Top of Extracted entries

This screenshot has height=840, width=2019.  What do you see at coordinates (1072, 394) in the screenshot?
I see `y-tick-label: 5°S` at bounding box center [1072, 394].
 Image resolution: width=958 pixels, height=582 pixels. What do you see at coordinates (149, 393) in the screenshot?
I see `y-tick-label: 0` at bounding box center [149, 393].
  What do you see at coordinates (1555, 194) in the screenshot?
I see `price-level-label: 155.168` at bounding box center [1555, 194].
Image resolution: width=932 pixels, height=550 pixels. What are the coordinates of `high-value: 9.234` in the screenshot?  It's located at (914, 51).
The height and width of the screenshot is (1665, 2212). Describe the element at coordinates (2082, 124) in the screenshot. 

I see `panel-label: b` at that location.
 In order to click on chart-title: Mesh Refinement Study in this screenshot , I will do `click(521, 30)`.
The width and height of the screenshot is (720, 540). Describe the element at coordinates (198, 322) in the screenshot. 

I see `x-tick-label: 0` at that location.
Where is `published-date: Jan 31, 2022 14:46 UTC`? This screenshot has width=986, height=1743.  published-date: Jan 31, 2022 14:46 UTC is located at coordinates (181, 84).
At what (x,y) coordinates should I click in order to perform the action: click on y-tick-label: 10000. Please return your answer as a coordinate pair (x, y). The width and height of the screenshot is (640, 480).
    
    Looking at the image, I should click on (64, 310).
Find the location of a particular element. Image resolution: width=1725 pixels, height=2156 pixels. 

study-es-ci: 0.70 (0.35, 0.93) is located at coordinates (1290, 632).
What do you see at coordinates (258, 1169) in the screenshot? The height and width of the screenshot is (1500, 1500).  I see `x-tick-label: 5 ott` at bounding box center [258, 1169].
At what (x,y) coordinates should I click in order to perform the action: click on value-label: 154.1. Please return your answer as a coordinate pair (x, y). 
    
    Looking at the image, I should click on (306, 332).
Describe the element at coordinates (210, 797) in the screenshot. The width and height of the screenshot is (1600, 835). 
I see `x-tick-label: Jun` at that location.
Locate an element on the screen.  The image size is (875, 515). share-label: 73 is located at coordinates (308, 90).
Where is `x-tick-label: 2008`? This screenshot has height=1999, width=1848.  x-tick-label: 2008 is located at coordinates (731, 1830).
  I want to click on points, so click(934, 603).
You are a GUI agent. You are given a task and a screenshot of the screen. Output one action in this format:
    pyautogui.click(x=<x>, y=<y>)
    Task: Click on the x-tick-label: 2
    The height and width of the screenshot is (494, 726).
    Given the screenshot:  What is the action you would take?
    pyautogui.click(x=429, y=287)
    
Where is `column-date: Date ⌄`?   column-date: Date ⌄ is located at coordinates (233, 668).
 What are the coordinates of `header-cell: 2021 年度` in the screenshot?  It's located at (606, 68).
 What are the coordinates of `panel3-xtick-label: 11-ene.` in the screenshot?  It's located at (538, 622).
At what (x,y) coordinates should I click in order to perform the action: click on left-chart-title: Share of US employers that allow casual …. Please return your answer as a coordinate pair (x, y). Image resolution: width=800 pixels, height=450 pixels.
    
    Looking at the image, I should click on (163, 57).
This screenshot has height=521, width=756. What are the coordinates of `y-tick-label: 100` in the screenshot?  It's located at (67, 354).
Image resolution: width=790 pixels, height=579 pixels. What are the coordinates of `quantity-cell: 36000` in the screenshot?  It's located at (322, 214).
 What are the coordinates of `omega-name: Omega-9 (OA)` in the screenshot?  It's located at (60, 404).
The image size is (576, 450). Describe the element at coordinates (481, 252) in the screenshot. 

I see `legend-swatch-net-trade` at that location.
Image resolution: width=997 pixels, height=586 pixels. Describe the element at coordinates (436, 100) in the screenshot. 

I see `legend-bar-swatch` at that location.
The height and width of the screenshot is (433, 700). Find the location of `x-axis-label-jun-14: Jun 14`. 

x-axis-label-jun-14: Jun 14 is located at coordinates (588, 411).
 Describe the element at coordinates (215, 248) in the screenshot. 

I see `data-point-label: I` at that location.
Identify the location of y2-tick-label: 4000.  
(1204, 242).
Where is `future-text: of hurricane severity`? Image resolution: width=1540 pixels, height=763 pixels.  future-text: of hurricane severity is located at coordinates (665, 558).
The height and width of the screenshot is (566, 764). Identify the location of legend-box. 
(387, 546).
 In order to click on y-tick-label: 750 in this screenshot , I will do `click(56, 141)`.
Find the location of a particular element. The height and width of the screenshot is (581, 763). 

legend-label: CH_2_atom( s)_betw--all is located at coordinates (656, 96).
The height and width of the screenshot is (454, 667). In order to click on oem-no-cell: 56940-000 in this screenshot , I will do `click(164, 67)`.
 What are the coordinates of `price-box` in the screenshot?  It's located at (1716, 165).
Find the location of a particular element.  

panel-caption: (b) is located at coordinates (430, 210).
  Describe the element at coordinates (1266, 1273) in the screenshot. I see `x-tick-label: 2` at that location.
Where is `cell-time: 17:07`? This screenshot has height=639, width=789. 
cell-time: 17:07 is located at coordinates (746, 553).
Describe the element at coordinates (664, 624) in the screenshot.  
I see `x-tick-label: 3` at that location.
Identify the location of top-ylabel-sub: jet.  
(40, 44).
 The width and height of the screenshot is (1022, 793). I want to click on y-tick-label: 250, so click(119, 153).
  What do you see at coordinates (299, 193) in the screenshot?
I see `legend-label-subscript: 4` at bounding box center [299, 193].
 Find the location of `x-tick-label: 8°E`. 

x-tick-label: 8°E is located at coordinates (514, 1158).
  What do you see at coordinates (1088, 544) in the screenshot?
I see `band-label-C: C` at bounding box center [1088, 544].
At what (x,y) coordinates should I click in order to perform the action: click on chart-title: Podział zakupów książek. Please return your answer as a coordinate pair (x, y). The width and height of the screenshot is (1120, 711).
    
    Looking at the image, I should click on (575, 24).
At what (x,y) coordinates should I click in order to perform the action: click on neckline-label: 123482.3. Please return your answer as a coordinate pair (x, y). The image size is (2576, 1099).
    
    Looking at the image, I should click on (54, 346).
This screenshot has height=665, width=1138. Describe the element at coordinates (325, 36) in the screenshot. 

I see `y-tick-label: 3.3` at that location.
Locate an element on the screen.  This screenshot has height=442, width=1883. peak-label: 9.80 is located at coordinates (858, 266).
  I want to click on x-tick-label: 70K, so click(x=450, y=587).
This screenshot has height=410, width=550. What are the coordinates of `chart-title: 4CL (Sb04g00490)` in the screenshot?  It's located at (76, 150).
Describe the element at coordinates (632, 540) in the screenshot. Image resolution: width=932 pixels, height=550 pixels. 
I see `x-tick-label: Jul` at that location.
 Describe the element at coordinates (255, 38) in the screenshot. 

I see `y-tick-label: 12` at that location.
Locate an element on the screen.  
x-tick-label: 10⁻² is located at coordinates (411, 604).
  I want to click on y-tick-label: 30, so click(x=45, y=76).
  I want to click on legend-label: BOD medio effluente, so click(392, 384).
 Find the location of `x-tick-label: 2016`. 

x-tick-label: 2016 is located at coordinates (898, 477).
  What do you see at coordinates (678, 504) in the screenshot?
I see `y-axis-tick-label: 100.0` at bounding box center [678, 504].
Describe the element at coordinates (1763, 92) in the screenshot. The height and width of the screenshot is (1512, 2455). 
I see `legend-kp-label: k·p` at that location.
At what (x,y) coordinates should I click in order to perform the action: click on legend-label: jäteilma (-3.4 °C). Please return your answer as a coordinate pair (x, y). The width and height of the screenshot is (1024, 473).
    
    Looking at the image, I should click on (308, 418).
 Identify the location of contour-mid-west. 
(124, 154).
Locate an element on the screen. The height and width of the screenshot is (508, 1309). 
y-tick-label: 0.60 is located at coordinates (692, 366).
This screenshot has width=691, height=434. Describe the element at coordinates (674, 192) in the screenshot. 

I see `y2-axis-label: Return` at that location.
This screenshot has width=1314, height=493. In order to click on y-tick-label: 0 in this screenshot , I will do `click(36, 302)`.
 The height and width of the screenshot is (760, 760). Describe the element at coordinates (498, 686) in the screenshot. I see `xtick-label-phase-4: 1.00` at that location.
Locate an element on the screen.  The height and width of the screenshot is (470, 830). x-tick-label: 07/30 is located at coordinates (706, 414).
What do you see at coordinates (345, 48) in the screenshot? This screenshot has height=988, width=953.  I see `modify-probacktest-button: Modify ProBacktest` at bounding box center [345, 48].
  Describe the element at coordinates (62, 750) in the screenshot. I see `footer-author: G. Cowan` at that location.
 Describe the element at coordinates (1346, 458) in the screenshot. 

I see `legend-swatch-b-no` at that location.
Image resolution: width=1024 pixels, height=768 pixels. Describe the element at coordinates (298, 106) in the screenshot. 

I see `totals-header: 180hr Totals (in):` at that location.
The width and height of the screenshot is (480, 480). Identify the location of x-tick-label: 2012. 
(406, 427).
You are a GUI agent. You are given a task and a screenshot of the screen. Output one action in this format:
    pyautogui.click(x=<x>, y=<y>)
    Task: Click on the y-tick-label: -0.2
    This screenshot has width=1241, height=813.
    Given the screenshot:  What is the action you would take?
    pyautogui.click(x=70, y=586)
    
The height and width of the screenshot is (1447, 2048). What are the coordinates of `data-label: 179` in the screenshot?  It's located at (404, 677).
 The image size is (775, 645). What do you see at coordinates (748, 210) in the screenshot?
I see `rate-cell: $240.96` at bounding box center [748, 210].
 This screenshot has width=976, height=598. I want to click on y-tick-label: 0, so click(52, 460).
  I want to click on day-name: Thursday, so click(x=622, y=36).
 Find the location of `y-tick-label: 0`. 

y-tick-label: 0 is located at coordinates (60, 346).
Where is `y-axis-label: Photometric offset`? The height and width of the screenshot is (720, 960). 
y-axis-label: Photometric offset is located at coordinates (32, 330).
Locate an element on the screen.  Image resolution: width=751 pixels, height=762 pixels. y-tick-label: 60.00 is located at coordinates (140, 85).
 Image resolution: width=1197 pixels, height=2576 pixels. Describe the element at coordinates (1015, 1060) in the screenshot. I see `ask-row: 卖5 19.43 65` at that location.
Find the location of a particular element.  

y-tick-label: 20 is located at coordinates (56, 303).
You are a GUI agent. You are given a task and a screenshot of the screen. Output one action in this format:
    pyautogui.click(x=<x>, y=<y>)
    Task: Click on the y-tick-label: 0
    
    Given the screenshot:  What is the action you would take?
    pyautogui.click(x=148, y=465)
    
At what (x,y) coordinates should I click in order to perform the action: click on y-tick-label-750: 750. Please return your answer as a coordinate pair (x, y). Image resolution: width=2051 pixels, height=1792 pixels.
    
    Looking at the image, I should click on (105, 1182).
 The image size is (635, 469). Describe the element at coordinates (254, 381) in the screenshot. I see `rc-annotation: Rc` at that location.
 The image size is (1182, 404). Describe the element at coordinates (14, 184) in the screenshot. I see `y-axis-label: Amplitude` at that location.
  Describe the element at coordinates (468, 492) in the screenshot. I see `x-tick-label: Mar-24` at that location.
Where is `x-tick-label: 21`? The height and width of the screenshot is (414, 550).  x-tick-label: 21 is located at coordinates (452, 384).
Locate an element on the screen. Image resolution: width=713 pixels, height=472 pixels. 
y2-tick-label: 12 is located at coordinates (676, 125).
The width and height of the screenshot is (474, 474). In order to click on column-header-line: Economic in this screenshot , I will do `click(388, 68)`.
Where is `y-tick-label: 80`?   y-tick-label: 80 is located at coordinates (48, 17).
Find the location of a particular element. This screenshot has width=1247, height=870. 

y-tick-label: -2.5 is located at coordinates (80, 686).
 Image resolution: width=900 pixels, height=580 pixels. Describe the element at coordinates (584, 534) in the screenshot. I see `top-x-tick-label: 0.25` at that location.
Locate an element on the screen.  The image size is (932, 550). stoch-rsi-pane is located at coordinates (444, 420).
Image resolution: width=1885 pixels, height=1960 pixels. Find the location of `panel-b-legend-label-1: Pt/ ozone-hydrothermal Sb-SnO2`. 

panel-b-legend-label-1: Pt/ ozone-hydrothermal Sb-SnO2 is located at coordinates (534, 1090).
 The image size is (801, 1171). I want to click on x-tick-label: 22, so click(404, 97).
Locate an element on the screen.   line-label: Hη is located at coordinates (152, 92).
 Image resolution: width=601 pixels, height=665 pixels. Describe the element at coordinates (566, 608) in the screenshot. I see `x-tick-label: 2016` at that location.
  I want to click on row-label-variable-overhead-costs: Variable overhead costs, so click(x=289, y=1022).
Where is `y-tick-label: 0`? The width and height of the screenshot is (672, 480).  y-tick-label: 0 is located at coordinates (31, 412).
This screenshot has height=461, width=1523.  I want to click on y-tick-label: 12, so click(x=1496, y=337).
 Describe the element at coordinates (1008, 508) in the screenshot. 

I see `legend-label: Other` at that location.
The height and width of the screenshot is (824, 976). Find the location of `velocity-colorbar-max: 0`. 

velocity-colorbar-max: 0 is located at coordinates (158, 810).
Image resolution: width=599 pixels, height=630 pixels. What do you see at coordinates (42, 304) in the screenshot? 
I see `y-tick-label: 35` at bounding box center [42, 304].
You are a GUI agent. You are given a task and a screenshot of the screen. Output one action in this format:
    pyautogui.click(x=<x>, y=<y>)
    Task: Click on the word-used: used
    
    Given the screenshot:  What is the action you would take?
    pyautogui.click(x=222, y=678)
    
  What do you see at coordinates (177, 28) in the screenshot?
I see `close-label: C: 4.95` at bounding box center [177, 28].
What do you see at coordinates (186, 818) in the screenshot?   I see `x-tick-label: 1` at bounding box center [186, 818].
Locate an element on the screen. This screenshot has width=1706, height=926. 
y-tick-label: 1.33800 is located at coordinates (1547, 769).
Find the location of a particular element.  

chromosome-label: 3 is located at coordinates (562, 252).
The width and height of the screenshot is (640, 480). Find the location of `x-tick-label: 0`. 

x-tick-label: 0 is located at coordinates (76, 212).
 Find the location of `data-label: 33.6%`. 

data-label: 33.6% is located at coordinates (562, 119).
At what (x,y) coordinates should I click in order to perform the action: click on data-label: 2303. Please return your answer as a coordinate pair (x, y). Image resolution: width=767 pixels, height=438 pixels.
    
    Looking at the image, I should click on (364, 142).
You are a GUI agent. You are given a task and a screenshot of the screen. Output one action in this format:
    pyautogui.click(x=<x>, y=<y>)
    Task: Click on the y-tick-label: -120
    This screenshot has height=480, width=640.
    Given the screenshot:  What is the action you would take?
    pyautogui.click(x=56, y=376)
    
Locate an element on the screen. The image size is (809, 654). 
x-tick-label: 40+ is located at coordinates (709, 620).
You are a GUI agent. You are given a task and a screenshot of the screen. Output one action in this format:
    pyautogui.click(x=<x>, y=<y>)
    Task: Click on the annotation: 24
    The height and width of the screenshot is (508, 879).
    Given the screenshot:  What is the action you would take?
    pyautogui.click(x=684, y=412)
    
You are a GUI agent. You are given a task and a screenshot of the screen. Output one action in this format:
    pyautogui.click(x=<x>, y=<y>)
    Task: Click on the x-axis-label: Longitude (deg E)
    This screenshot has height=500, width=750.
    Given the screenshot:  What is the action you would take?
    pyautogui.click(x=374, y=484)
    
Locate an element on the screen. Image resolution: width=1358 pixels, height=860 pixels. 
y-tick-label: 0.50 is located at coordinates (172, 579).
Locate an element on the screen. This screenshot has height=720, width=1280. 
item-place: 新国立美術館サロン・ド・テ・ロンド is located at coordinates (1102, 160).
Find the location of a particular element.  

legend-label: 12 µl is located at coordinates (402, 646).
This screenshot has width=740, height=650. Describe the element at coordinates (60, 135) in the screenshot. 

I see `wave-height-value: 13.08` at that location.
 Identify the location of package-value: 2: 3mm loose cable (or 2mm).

Bottom of Extracted entries

## Task brief:
Pull out every line of the listing that contains the string "chart", where case counts, and copy each one in full.

## Answer to this task:
 In order to click on chart-title: Mesh Refinement Study in this screenshot , I will do `click(521, 30)`.
At what (x,y) coordinates should I click in order to perform the action: click on left-chart-title: Share of US employers that allow casual …. Please return your answer as a coordinate pair (x, y). Image resolution: width=800 pixels, height=450 pixels.
At what (x,y) coordinates should I click in order to perform the action: click on chart-title: Podział zakupów książek. Please return your answer as a coordinate pair (x, y). The width and height of the screenshot is (1120, 711).
This screenshot has height=410, width=550. What are the coordinates of `chart-title: 4CL (Sb04g00490)` in the screenshot?  It's located at (76, 150).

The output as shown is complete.